═══ PAGE EXCERPT
Thus, the court substituted “human experience”, i.e., pro-abortion propaganda, in place of admissible evidence in order to make PPGG’s case for it. Over and over, the court declared that “human experience” established the danger that Planned Parenthood’s witnesses faced from pro-lifers and that, even with a protective order, the consequences of a violation “pose too serious a risk for us to ignore.”
In fact, as Foti and Garibaldi pointed out, they already know the names of dozens of Planned Parenthood volunteers and employees, names learned in perfectly legal, even haphazard ways; none of these individuals has suffered any consequences, dire or otherwise. This argument, however, simply prompted the court to note that the very fact that the pro-lifers (or more accurately, their attorneys) had a list of Planned Parenthood names was itself evidence of the danger that other witnesses faced.
In other words, the pro-lifers and their attorneys should have known that they are dangerous people and therefore should have averted their eyes whenever they came across the name of a Planned Parenthood person in the newspaper or a legal document. Their failure to do so shows just how bad they are. The court of appeal also noted that, at a deposition, PPGG’s lawyer asked Mr. Foti, “Have you ever been a member of any antiabortion or pro-life organization?”
Mrs. Short objected that the question was irrelevant and violated Mr. Foti’s right to associational privacy, and she instructed him not to answer. PPGG’s lawyer made no attempt to narrow the question or show its relevance; she simply moved on. Months later, PPGG argued, and the court of appeals agreed, that Mr. Foti’s failure to answer this question supported its ruling, because “partially due to this instruction, the record before us does not disclose the extent of nature of the involvement of [Mr. Foti and Mrs. Garibaldi] in the anti-abortion movement.”Thus, for the court of appeal, unless a pro-life plaintiff or defendant reveals all of his or her associations with the pro-life movement (which would necessarily include the activities of these associations as well), he or she must be presumed to have undesirable associations which justify denying routine discovery.
══════
_WORK ITEM A:_ Decide whether each statement agrees with the passage about the court ruling on discovery. Give yes or no for each, with the deciding words from the passage quoted exactly. (i) Foti and Garibaldi already knew the names of dozens of Planned Parenthood volunteers and employees. (ii) After Mrs. Short objected, PPGG's lawyer narrowed the question put to Mr. Foti. (iii) Mrs. Short instructed Mr. Foti not to answer the question.
_WORK ITEM B:_ Carry on the passage about the court ruling on discovery with a few sentences that pick up after its final sentence.
═══ PROVIDED DATA
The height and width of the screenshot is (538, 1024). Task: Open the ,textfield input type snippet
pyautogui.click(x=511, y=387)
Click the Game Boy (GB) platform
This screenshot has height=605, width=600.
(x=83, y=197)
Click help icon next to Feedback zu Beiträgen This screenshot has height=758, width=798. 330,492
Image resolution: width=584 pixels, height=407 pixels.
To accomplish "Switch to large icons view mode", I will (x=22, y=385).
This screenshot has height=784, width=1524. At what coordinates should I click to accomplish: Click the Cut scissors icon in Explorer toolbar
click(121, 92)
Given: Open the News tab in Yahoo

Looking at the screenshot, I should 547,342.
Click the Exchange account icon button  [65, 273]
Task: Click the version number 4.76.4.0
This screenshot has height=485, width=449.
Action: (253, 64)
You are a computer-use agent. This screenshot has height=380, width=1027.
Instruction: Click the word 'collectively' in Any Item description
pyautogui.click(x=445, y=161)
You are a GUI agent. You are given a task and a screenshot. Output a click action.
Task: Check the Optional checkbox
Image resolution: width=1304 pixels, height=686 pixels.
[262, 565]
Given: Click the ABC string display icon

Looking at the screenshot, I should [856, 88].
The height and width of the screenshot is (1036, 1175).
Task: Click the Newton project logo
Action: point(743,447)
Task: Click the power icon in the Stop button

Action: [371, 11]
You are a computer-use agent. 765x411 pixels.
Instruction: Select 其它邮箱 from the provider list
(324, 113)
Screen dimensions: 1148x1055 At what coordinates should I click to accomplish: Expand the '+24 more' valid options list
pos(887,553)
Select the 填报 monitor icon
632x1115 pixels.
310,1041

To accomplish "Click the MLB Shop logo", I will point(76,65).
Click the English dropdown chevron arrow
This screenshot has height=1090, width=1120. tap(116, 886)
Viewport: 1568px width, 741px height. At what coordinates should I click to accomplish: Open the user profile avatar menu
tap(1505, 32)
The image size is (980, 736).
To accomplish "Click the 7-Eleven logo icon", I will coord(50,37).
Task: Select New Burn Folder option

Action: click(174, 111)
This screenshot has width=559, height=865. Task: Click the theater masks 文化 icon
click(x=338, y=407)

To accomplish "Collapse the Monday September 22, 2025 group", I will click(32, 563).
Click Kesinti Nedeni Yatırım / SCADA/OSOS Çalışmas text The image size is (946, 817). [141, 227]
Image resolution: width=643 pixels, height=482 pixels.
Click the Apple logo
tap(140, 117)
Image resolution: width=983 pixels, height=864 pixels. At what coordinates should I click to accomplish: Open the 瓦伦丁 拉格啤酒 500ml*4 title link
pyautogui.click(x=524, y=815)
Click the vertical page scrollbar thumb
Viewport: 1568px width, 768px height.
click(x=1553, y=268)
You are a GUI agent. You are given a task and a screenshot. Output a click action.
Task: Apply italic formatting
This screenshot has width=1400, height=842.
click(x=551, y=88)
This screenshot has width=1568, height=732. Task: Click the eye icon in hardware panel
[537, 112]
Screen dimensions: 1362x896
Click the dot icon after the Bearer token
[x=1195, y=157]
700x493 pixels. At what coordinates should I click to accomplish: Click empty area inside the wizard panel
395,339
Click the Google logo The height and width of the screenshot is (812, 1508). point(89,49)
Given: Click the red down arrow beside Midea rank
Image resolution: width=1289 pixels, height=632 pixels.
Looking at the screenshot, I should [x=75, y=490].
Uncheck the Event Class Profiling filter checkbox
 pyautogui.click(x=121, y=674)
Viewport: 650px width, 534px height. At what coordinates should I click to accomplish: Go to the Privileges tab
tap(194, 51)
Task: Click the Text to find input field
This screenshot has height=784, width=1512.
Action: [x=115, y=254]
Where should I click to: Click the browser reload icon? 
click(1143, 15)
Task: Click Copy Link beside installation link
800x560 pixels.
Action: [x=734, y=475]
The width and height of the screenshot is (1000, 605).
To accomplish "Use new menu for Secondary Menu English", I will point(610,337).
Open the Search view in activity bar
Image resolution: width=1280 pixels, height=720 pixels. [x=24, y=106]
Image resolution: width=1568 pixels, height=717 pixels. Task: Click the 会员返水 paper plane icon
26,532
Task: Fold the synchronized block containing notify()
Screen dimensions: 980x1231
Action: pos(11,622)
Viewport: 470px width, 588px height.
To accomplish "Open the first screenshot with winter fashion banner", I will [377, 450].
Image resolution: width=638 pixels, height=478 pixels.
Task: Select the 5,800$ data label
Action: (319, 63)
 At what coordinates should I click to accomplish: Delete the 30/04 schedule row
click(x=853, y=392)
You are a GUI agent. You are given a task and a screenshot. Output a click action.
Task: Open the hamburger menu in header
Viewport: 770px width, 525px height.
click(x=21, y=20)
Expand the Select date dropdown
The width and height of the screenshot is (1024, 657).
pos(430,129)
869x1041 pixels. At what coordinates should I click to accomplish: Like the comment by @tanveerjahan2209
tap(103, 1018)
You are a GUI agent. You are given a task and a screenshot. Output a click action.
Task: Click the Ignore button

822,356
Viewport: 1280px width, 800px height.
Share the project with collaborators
══════
_ANSWER A:_
(i) Yes: "they already know the names of dozens of Planned Parenthood volunteers and employees"
(ii) No: "PPGG’s lawyer made no attempt to narrow the question or show its relevance"
(iii) Yes: "she instructed him not to answer"

_ANSWER B:_
Worse still, the logical corollary of the court’s holding is that pro-life attorneys must also reveal all of their associations to Planned Parenthood. Failure to do so would lead to record which “does not disclose the extent or nature” of their association in the antiabortion movement, and thus justify denying discovery to these presumptively dangerous people.
Mr. Foti and Mrs. Garibaldi have filed a petition for review in the California Supreme Court, along with a request that the court of appeal’s decision be depublished. Because of the threat the decision poses to the due process rights of pro-life litigants and their attorneys, several other pro-life organizations also submitted depublication requests. A decision on the petition and depublication request is expected by the end of the year.